Look over the lines below. Report each one that includes the string "computer".

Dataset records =
Segment Open
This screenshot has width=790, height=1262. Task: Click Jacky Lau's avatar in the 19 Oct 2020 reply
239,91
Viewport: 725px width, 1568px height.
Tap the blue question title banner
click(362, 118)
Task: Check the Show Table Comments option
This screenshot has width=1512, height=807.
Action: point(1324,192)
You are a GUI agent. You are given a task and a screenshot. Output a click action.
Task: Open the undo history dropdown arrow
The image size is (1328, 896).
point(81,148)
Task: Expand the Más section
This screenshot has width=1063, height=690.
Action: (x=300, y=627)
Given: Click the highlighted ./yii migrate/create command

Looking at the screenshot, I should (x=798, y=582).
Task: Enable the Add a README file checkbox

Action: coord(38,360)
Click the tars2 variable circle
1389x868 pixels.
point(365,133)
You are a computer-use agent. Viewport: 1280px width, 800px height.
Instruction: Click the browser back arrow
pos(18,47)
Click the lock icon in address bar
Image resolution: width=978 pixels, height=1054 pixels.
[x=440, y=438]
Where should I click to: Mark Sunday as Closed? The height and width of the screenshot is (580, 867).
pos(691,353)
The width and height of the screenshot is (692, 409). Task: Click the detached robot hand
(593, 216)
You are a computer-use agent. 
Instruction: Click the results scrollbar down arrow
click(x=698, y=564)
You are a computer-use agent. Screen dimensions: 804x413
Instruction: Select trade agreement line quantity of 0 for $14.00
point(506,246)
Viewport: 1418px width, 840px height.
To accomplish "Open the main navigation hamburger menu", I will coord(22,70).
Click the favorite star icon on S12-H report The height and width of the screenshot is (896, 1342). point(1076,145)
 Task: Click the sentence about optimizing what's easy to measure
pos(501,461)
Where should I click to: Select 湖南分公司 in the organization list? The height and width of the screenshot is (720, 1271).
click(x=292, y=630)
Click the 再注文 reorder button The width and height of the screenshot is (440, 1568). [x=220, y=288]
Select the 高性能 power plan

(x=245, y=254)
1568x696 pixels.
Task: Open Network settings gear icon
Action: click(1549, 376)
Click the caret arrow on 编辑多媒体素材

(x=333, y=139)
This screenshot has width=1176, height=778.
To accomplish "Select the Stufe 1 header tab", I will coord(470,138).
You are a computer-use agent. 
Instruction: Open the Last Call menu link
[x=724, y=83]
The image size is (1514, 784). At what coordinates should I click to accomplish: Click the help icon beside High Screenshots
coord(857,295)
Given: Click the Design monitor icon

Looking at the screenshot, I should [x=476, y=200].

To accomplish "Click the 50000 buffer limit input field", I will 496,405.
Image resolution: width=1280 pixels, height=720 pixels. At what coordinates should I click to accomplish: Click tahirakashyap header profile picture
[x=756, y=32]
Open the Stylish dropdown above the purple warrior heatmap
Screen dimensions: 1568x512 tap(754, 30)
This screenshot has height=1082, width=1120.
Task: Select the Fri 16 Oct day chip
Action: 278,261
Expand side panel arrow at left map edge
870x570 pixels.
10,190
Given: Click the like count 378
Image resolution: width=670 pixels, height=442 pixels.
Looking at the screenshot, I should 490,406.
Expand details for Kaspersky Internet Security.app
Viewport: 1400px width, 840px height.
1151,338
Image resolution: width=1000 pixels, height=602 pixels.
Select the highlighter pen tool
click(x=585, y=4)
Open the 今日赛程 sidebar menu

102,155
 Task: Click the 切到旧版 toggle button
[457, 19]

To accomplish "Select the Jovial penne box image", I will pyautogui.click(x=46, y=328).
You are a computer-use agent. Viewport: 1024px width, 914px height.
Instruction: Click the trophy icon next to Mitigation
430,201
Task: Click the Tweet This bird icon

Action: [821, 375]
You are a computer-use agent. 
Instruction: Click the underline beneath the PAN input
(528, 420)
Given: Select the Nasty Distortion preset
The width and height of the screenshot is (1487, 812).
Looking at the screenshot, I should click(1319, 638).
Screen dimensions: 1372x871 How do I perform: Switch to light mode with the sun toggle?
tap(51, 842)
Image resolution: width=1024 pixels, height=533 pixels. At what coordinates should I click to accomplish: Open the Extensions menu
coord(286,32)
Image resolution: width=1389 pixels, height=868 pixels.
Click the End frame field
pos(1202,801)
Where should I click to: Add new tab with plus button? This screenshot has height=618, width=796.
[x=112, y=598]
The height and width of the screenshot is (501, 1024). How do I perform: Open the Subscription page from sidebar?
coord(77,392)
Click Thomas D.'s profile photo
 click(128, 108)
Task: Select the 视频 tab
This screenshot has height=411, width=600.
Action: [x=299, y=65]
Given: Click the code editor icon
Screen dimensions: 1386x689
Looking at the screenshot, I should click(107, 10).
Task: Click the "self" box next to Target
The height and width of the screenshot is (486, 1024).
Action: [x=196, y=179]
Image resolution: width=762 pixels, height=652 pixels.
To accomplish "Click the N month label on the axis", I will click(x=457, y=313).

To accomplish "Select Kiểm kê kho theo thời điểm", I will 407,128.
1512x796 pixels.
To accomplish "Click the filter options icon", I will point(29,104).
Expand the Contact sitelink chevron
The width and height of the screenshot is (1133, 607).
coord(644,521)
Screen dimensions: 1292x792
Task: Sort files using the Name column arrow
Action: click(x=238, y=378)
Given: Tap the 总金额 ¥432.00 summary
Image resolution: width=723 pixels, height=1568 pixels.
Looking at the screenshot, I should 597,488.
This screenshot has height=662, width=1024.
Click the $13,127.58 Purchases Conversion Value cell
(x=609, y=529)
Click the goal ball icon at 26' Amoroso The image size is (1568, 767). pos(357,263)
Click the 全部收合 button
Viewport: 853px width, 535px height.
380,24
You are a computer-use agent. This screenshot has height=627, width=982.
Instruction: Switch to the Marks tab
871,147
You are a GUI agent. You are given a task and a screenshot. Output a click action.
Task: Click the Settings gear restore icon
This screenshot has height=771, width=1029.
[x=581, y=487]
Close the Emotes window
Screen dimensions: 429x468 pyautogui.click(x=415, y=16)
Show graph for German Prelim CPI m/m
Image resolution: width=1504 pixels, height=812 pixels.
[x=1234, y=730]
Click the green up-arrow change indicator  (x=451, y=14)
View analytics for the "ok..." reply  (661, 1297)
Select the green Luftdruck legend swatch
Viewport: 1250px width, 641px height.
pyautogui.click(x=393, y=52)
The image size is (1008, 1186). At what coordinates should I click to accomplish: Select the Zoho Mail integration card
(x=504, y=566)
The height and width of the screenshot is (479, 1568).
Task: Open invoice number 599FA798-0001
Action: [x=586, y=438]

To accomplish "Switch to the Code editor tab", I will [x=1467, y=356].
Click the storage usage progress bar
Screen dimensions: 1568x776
Segment Closed
Finished exercise =
You are a computer-use agent. Viewport: 1280px width, 800px height.
You are a computer-use agent. 
You are a computer-use agent. Screen dimensions: 804x413
You are a computer-use agent. 
You are a computer-use agent. Viewport: 1024px width, 914px height.
You are a computer-use agent. 
You are a computer-use agent. This screenshot has height=627, width=982.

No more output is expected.